Many new residents put off the RFC because it feels optional. It isn’t, and sorting it out early avoids complications when you need a bank account or want to buy property.

Renewing Your Card and the Path to Permanent Residency

Your first temporary resident card is always issued for one year. Before it expires, you can renew it at your local INM office for one, two, or three additional years, up to a maximum of four consecutive years of temporary residency.9Gob.mx. Migratory Procedures Renewal applications should be submitted during the 30-day window before your card’s expiration date. You must renew at the same INM office that issued your card, unless you’ve filed a formal change of address. Renewals cannot be done at a consulate abroad or by proxy — you need to be physically present in Mexico.

Here’s where the stakes get real: if you let your card expire, even by a day, you lose all accumulated time toward permanent residency. There’s no grace period and no appeal. You’d have to leave Mexico and start the entire process from scratch at a consulate.
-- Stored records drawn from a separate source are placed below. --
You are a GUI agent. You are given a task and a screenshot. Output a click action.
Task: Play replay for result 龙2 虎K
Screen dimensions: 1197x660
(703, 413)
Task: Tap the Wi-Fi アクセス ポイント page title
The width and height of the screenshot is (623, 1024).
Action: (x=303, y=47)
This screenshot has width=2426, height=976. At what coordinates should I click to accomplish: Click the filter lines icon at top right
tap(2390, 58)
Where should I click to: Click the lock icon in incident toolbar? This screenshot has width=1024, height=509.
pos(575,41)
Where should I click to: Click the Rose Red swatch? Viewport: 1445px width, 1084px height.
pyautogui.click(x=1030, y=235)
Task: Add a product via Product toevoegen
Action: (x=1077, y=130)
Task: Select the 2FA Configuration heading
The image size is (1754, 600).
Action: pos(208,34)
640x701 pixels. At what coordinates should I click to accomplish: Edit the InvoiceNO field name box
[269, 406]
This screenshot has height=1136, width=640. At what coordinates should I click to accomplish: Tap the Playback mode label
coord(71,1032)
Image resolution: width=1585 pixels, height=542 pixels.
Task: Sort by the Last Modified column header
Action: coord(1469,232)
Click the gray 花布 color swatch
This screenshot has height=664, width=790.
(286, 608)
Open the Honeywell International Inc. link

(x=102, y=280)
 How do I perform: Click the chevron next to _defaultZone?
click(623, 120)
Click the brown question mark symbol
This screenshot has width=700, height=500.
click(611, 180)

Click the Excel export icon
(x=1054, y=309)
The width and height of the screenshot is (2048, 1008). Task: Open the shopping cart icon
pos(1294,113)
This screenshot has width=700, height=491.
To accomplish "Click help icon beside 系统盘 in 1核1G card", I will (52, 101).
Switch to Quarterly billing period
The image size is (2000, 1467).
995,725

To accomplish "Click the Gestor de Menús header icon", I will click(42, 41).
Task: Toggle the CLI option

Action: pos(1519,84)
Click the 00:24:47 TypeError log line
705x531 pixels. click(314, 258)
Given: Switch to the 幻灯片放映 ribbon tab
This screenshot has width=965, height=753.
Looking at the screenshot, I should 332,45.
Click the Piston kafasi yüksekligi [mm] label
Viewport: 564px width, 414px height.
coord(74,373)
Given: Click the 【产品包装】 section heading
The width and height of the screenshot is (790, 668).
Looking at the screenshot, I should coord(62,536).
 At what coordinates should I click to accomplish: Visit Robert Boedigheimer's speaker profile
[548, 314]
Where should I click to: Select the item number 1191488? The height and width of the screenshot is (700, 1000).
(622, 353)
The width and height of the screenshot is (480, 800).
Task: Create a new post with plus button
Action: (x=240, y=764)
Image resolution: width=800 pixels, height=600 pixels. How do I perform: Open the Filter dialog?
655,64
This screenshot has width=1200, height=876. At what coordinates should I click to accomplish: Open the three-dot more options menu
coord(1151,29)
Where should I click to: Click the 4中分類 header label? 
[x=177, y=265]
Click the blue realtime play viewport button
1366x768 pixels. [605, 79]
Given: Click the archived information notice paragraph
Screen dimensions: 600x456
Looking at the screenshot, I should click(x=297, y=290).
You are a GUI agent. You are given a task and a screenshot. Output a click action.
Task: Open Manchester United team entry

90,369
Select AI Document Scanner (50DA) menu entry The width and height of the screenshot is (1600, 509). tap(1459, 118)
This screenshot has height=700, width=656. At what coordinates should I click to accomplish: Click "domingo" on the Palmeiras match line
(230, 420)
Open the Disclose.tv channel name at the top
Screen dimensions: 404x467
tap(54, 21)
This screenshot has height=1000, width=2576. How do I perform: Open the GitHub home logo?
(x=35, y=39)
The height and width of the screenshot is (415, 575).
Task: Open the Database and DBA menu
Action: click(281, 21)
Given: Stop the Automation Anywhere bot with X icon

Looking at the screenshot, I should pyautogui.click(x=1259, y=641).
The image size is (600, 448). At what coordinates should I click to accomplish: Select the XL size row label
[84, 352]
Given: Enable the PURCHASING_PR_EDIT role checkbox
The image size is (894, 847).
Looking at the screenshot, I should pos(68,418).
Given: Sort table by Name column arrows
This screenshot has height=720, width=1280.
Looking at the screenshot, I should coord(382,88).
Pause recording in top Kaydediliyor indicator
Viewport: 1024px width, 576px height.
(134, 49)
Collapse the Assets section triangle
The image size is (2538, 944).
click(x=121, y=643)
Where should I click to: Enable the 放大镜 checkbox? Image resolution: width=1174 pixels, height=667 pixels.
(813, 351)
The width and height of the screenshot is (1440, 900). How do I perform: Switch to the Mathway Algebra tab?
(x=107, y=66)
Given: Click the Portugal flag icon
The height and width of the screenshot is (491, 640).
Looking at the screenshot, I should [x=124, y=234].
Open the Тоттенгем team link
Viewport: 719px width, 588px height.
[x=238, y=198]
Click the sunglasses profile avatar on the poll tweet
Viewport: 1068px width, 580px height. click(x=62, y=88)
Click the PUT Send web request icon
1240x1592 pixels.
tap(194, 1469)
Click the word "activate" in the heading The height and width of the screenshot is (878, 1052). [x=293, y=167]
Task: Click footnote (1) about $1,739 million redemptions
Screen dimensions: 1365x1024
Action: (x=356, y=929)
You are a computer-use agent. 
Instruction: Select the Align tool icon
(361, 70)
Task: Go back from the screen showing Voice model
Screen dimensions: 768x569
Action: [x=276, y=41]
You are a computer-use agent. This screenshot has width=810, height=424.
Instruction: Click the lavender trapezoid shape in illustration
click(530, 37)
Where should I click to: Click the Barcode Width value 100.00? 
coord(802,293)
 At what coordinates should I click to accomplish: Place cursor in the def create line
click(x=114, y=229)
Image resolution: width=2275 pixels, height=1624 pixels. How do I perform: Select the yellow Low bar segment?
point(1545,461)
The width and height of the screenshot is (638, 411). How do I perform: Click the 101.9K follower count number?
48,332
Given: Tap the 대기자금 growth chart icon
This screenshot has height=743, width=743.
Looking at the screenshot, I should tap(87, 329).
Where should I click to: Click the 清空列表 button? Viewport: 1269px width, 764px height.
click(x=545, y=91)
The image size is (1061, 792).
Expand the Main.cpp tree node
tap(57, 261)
After holding temporary residency for four consecutive years, you become eligible to exchange your status for permanent residency (Residente Permanente). The conversion is handled at your INM office, and the significant upside is that you generally don’t need to re-demonstrate economic solvency — your four years of maintained status serve as the qualifying basis. Permanent residency has no expiration date and includes authorization to work in Mexico without a separate permit. You must apply for the exchange within 30 days before your final temporary card expires.

For anyone planning to stay in Mexico long-term, the four-year temporary residency period is essentially a waiting room for permanent status. Keeping your card current and your INM address updated throughout those years is the single most important thing you can do to protect that timeline.